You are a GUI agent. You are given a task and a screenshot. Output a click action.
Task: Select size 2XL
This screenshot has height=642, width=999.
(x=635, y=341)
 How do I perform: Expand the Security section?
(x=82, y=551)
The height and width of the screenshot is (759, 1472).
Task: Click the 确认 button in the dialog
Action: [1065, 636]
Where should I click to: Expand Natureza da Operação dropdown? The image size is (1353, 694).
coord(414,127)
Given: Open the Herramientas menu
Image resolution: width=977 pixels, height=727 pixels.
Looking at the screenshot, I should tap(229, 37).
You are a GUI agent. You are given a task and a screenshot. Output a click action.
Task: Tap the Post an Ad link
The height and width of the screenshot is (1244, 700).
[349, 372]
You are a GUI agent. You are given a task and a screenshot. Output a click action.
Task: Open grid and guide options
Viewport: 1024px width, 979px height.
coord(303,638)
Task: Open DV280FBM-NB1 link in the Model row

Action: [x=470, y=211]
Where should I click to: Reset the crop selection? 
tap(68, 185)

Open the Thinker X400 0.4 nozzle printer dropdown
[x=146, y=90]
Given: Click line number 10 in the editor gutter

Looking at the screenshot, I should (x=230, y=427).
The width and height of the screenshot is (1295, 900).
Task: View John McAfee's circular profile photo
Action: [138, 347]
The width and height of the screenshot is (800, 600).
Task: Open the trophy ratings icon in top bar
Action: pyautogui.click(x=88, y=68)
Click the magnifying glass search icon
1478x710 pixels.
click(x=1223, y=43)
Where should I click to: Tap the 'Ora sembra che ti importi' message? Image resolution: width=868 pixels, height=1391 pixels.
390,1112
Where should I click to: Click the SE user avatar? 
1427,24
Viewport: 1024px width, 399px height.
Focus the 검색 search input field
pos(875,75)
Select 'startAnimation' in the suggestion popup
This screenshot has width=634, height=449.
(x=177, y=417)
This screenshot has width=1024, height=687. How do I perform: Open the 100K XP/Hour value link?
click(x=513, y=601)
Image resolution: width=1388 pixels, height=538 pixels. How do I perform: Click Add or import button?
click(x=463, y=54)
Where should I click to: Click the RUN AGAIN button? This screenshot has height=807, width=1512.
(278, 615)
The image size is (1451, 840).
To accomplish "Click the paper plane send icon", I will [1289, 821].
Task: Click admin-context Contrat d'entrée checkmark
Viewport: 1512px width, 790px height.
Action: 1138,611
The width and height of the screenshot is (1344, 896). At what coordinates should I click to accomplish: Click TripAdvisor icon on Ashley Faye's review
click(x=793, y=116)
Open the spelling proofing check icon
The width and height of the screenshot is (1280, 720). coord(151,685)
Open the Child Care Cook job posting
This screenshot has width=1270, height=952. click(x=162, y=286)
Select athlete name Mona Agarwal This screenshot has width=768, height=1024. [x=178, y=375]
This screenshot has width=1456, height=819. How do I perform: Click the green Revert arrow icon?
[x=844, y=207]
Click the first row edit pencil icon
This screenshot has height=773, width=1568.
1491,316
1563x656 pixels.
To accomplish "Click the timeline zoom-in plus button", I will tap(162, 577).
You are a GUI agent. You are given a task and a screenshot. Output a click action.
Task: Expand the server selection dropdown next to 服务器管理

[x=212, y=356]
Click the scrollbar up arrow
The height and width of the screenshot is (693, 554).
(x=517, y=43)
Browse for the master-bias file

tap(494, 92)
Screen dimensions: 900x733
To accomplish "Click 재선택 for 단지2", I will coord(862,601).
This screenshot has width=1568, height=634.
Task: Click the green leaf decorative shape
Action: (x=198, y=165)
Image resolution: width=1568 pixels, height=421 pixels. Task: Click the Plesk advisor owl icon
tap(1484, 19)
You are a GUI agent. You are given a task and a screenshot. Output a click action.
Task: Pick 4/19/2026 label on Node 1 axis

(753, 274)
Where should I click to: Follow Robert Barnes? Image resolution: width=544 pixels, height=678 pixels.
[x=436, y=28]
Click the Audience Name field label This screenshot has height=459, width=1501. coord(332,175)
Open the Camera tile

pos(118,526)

* ACTIVITY
Copy out the material in full, exactly as it reads.

* OUTPUT FOR THIS TASK
You are a GUI agent. You are given a task and a screenshot. Output a click action.
Task: Select size 2XL
This screenshot has height=642, width=999.
(x=635, y=341)
 How do I perform: Expand the Security section?
(x=82, y=551)
The height and width of the screenshot is (759, 1472).
Task: Click the 确认 button in the dialog
Action: [1065, 636]
Where should I click to: Expand Natureza da Operação dropdown? The image size is (1353, 694).
coord(414,127)
Given: Open the Herramientas menu
Image resolution: width=977 pixels, height=727 pixels.
Looking at the screenshot, I should tap(229, 37).
You are a GUI agent. You are given a task and a screenshot. Output a click action.
Task: Tap the Post an Ad link
The height and width of the screenshot is (1244, 700).
[349, 372]
You are a GUI agent. You are given a task and a screenshot. Output a click action.
Task: Open grid and guide options
Viewport: 1024px width, 979px height.
coord(303,638)
Task: Open DV280FBM-NB1 link in the Model row

Action: [x=470, y=211]
Where should I click to: Reset the crop selection? 
tap(68, 185)

Open the Thinker X400 0.4 nozzle printer dropdown
[x=146, y=90]
Given: Click line number 10 in the editor gutter

Looking at the screenshot, I should (x=230, y=427).
The width and height of the screenshot is (1295, 900).
Task: View John McAfee's circular profile photo
Action: [138, 347]
The width and height of the screenshot is (800, 600).
Task: Open the trophy ratings icon in top bar
Action: pyautogui.click(x=88, y=68)
Click the magnifying glass search icon
1478x710 pixels.
click(x=1223, y=43)
Where should I click to: Tap the 'Ora sembra che ti importi' message? Image resolution: width=868 pixels, height=1391 pixels.
390,1112
Where should I click to: Click the SE user avatar? 
1427,24
Viewport: 1024px width, 399px height.
Focus the 검색 search input field
pos(875,75)
Select 'startAnimation' in the suggestion popup
This screenshot has width=634, height=449.
(x=177, y=417)
This screenshot has width=1024, height=687. How do I perform: Open the 100K XP/Hour value link?
click(x=513, y=601)
Image resolution: width=1388 pixels, height=538 pixels. How do I perform: Click Add or import button?
click(x=463, y=54)
Where should I click to: Click the RUN AGAIN button? This screenshot has height=807, width=1512.
(278, 615)
The image size is (1451, 840).
To accomplish "Click the paper plane send icon", I will [1289, 821].
Task: Click admin-context Contrat d'entrée checkmark
Viewport: 1512px width, 790px height.
Action: 1138,611
The width and height of the screenshot is (1344, 896). At what coordinates should I click to accomplish: Click TripAdvisor icon on Ashley Faye's review
click(x=793, y=116)
Open the spelling proofing check icon
The width and height of the screenshot is (1280, 720). coord(151,685)
Open the Child Care Cook job posting
This screenshot has width=1270, height=952. click(x=162, y=286)
Select athlete name Mona Agarwal This screenshot has width=768, height=1024. [x=178, y=375]
This screenshot has width=1456, height=819. How do I perform: Click the green Revert arrow icon?
[x=844, y=207]
Click the first row edit pencil icon
This screenshot has height=773, width=1568.
1491,316
1563x656 pixels.
To accomplish "Click the timeline zoom-in plus button", I will tap(162, 577).
You are a GUI agent. You are given a task and a screenshot. Output a click action.
Task: Expand the server selection dropdown next to 服务器管理

[x=212, y=356]
Click the scrollbar up arrow
The height and width of the screenshot is (693, 554).
(x=517, y=43)
Browse for the master-bias file

tap(494, 92)
Screen dimensions: 900x733
To accomplish "Click 재선택 for 단지2", I will coord(862,601).
This screenshot has width=1568, height=634.
Task: Click the green leaf decorative shape
Action: (x=198, y=165)
Image resolution: width=1568 pixels, height=421 pixels. Task: Click the Plesk advisor owl icon
tap(1484, 19)
You are a GUI agent. You are given a task and a screenshot. Output a click action.
Task: Pick 4/19/2026 label on Node 1 axis

(753, 274)
Where should I click to: Follow Robert Barnes? Image resolution: width=544 pixels, height=678 pixels.
[x=436, y=28]
Click the Audience Name field label This screenshot has height=459, width=1501. coord(332,175)
Open the Camera tile

pos(118,526)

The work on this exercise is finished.